Reduzir a superlotação em prisões depende de prender mais criminosos
Prisão superlotada evidencia o desafio do sistema penal brasileiro Foto: Agência Brasília

Para reduzir a superlotação nas prisões brasileiras, é fundamental aumentar a punição efetiva aos criminosos e revisar penas para delitos leves.

O debate sobre o sistema penitenciário brasileiro costuma destacar que há “gente demais presa”, mas raramente aborda que também há muitos criminosos soltos. Esse fenômeno da impunidade é paradoxalmente um dos motores da superlotação carcerária no país.

Impunidade e superlotação: o lado pouco discutido

Conforme relatório do Instituto Sou da Paz, apenas cerca de um terço dos homicídios no Brasil são esclarecidos. Para outros crimes, o índice é ainda mais preocupante: em São Paulo, só 2% dos furtos foram solucionados em 2023, e no país, apenas 1% dos estupros tiveram seus autores identificados. Isso indica que o risco de punição para criminosos é baixo, fazendo com que o crime seja uma aposta de baixo custo e alto benefício para muitos.

Efeitos da punição na criminalidade

Condenar mais criminosos tem dois impactos importantes. Primeiro, o chamado “efeito incapacitação”: presos não cometem novos crimes. Segundo, o “efeito dissuasão”, onde a certeza da punição desestimula futuros delitos. Estudos, como os do National Institute of Justice dos EUA, indicam que a probabilidade de ser punido é um fator muito mais eficaz para evitar crimes do que a severidade da pena.

Penas proporcionais e punição certa para crimes leves

No Brasil, o foco costuma ser penas longas e severas, inclusive para delitos menores, como furtos ou infrações relacionadas a drogas. Entretanto, a adoção de penas mais brandas, mas aplicadas com maior certeza e rapidez, pode ser mais eficiente para controlar a criminalidade e, ao mesmo tempo, reduzir a superlotação carcerária. A combinação de punições proporcionais com aplicação consistente ajuda a evitar prisões desnecessárias e a garantir justiça.

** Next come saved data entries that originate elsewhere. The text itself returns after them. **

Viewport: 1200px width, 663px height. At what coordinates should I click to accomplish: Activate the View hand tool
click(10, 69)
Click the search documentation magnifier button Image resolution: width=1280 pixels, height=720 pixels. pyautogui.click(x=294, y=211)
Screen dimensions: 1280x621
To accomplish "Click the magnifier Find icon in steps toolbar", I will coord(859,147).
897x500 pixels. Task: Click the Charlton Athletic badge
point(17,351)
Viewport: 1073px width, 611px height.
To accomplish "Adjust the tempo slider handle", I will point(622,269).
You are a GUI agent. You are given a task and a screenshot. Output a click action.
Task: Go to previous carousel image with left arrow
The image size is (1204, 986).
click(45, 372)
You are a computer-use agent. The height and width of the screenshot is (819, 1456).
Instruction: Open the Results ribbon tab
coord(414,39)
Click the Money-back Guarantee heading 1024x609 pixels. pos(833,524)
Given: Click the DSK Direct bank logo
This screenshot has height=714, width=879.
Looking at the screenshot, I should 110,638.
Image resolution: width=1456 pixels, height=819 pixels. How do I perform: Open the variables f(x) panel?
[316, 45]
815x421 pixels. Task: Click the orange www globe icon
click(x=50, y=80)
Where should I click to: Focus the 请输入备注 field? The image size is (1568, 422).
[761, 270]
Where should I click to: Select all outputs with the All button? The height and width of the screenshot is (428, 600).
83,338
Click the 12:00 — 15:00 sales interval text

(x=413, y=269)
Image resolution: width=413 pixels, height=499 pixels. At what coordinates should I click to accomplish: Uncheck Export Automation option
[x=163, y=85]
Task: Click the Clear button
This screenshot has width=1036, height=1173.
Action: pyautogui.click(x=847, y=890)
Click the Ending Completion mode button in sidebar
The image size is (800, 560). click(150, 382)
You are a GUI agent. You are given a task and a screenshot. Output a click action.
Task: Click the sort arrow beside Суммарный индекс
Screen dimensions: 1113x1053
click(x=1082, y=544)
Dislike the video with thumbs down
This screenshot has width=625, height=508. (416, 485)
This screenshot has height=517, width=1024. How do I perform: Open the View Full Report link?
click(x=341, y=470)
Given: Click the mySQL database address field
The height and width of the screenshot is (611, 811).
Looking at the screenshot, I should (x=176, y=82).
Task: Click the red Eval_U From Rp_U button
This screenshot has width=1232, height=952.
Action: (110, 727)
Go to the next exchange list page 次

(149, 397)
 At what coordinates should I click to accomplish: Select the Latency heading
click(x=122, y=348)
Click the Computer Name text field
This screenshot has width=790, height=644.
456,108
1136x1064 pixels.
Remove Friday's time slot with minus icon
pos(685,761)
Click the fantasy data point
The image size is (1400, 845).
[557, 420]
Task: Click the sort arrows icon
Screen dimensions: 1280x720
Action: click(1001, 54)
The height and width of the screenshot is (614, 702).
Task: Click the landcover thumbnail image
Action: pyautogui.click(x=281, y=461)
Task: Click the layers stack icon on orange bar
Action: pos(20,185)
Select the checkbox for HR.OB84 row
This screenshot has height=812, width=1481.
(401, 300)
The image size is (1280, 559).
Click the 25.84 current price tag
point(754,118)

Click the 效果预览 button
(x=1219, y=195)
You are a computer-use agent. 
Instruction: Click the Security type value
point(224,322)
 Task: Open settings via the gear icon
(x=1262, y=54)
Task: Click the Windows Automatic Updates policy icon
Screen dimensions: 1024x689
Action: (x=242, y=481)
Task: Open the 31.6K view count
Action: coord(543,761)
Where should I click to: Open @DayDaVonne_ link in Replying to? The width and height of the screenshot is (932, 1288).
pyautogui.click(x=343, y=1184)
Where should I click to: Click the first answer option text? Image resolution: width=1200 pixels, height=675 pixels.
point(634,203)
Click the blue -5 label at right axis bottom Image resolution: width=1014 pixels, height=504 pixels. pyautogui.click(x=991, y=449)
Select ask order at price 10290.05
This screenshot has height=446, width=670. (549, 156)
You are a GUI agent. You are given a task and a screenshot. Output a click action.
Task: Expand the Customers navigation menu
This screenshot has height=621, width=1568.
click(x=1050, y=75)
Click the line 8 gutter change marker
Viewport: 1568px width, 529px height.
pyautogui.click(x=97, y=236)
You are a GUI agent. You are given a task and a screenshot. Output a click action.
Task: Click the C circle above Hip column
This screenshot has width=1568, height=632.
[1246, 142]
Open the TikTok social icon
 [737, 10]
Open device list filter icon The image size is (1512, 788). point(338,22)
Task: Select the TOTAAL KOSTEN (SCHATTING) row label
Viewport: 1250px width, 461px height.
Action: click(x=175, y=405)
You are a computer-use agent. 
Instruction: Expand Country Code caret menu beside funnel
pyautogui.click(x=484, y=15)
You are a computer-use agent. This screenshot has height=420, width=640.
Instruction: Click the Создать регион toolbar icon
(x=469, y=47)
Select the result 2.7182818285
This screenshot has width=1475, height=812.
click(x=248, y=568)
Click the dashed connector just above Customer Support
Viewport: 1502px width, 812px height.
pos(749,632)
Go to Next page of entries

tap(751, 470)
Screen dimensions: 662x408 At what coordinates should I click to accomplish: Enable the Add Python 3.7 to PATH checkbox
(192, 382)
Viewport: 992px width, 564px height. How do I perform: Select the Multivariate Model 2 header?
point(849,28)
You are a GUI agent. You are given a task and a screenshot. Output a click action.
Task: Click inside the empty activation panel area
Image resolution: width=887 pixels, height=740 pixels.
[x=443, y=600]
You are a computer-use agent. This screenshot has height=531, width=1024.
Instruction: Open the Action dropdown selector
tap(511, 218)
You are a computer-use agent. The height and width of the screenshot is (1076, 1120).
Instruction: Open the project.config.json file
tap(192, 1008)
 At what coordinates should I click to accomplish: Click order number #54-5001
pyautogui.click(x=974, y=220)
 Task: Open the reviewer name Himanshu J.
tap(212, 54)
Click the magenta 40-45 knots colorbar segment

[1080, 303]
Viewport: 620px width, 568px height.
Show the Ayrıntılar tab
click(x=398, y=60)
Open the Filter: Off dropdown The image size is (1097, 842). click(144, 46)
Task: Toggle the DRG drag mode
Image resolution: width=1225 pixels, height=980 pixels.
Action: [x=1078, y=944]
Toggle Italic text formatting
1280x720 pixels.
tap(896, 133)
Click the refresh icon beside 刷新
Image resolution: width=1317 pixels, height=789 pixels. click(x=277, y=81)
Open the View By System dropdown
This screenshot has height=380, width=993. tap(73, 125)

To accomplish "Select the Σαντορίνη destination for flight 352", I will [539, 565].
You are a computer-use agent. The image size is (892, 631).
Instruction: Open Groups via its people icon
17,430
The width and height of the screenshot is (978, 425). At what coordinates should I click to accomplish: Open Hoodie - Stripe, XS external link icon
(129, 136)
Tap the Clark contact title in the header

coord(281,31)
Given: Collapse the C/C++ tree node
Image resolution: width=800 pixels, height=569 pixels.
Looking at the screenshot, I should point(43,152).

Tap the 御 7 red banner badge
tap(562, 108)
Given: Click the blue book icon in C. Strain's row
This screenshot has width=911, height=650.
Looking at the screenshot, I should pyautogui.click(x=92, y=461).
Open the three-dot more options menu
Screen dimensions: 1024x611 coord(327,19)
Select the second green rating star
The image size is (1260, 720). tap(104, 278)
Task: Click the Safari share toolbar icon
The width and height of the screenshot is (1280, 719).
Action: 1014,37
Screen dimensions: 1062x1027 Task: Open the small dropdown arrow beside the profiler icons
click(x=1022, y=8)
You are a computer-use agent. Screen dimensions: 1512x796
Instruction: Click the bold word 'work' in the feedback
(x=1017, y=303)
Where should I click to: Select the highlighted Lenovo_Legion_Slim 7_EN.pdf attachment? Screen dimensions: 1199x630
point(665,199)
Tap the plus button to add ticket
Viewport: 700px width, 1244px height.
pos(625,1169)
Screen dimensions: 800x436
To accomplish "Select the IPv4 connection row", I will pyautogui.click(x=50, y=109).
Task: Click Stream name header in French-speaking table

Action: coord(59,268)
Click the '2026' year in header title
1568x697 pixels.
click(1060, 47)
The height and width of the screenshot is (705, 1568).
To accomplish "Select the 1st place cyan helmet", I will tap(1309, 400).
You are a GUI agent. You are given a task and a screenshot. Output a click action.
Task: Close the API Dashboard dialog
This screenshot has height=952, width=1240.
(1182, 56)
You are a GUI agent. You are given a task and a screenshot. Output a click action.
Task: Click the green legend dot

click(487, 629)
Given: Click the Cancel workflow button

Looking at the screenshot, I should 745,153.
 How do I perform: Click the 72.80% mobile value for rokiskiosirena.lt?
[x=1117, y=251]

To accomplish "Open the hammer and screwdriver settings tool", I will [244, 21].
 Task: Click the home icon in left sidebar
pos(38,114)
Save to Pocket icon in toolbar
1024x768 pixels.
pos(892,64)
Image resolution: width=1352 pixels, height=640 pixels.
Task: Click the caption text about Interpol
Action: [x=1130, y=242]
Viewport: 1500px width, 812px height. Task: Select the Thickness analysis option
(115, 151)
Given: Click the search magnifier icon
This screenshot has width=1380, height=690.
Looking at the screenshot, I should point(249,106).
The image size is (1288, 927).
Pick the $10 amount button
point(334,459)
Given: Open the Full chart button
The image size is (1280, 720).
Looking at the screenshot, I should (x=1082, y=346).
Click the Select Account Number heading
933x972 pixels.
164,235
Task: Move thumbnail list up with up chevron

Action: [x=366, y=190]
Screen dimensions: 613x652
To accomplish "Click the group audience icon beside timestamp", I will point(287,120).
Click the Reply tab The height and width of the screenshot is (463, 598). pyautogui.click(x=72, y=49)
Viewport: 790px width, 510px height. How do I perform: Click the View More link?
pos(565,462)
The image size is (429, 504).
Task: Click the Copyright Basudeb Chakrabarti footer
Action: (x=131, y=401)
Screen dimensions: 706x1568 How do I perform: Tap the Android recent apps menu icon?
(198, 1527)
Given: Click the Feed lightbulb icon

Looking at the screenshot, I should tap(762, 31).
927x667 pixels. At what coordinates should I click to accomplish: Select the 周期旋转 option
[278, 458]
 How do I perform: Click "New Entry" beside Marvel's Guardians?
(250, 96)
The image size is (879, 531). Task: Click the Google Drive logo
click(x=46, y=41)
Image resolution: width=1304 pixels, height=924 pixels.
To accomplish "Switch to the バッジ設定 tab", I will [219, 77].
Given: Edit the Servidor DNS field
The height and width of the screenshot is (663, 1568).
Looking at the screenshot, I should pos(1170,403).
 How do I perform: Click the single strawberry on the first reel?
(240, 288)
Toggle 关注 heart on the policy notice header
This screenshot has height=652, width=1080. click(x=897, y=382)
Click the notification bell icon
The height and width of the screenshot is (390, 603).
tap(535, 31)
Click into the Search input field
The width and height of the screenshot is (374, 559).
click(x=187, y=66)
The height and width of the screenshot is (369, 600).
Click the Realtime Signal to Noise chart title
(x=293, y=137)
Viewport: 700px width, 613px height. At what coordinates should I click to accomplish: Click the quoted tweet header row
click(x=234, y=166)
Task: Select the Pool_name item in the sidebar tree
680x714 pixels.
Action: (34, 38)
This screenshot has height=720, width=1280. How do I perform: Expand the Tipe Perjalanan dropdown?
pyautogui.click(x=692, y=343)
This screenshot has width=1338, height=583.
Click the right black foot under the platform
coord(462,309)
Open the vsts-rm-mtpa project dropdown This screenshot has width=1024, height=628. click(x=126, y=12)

Estratégias para reduzir a impunidade

Para aumentar a certeza da punição, são necessárias ações integradas, como policiamento orientado por dados, uso de câmeras e tecnologias de monitoramento inteligente. Além disso, é fundamental melhorar a cooperação entre polícia, Ministério Público e Judiciário, acompanhada de mecanismos rigorosos de controle e respeito aos direitos humanos, incluindo uma Defensoria Pública estruturada e treinamento adequado das forças de segurança.

Justiça eficiente e direitos humanos

Ao aplicar punições de forma consistente, proporcional e inteligente, o sistema penal brasileiro pode se tornar mais justo e eficaz. Essa transformação reduziria não apenas a impunidade, mas também a criminalidade e, consequentemente, a superlotação nas prisões. É um caminho que exige equilíbrio entre rigor e respeito aos direitos fundamentais.

No espírito da reflexão e mudança, o editor Michael França sugere uma música para os leitores do espaço “Políticas e Justiça”: “Changes”, de 2Pac e Talent.